--- TASK DIRECTIONS ---
Reproduce word for word everything in the data from the line containing "coordinates (45, 114)." down to the line containing "coordinates (82, 754).", including both of those lines.

--- DATA ---
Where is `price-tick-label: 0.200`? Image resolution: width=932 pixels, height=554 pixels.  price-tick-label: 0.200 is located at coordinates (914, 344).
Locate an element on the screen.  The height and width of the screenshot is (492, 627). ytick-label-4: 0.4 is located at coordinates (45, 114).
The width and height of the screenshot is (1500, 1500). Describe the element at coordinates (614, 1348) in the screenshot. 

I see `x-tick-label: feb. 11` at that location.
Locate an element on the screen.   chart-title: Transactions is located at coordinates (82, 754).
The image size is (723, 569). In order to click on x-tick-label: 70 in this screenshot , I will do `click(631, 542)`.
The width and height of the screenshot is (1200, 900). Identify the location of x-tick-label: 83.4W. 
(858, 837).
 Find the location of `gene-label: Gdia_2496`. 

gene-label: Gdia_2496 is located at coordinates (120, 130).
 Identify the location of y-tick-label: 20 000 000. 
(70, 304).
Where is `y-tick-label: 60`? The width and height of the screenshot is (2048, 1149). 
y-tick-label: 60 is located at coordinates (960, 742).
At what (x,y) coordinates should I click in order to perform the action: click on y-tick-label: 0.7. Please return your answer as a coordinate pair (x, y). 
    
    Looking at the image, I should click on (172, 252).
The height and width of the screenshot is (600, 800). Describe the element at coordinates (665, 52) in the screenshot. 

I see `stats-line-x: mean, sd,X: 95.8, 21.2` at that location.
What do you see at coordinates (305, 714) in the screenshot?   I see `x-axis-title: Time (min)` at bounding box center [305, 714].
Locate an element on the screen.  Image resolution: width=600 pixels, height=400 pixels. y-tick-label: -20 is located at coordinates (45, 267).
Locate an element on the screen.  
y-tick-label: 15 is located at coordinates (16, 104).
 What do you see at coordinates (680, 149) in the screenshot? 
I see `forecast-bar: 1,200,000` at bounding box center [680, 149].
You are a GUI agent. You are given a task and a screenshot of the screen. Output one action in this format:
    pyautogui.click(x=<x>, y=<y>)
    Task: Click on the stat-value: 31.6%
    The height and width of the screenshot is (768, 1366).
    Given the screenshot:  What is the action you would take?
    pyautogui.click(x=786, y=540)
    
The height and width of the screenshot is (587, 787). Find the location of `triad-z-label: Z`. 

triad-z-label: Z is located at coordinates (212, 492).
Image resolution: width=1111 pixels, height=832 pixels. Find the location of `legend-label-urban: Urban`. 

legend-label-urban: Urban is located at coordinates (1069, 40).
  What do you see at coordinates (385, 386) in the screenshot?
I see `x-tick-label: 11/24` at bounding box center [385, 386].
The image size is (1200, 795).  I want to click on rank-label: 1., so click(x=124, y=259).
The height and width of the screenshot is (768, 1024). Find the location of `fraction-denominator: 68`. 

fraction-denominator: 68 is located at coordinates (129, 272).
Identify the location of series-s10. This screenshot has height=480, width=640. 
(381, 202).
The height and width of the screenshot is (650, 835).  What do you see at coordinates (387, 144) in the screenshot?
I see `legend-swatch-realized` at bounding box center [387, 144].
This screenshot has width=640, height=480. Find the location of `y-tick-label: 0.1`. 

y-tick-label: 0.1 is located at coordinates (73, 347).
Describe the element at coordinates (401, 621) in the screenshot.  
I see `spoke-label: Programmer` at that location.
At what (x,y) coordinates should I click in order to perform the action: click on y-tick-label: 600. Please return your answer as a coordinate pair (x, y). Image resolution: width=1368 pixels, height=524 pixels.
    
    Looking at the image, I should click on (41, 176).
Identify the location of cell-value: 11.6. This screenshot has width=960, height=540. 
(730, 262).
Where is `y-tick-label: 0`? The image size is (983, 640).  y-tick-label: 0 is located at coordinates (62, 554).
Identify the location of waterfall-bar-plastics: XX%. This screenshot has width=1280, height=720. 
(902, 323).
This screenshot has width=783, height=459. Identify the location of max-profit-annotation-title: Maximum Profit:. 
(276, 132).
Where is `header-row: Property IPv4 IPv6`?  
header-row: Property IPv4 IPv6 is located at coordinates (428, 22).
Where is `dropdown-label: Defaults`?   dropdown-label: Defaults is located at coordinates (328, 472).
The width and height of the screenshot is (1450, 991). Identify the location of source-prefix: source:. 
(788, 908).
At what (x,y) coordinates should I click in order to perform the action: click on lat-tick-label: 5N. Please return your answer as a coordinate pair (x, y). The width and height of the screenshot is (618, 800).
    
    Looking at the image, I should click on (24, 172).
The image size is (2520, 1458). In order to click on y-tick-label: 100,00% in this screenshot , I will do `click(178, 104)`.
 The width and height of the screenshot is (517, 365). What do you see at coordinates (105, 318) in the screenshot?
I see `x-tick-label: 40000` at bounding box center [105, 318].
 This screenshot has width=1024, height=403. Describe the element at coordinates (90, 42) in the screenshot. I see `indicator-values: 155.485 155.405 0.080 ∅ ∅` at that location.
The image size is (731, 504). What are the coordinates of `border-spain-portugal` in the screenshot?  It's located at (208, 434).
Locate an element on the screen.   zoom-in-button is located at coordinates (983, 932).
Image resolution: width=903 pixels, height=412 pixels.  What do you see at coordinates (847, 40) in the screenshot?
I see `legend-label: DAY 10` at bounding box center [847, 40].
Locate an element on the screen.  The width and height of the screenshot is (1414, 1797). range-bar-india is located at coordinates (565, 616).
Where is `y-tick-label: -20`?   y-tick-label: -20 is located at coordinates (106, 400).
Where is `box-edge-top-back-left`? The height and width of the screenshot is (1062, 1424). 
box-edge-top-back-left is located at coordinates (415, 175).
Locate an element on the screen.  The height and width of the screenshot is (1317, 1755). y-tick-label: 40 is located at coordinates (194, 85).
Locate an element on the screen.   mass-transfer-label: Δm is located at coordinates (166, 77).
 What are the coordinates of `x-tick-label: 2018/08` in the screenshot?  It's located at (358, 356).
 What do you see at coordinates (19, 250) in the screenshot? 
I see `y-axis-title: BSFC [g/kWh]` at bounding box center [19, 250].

--- ANSWER TO THE EXERCISE ---
Locate an element on the screen.  The height and width of the screenshot is (492, 627). ytick-label-4: 0.4 is located at coordinates (45, 114).
The width and height of the screenshot is (1500, 1500). Describe the element at coordinates (614, 1348) in the screenshot. 

I see `x-tick-label: feb. 11` at that location.
Locate an element on the screen.   chart-title: Transactions is located at coordinates (82, 754).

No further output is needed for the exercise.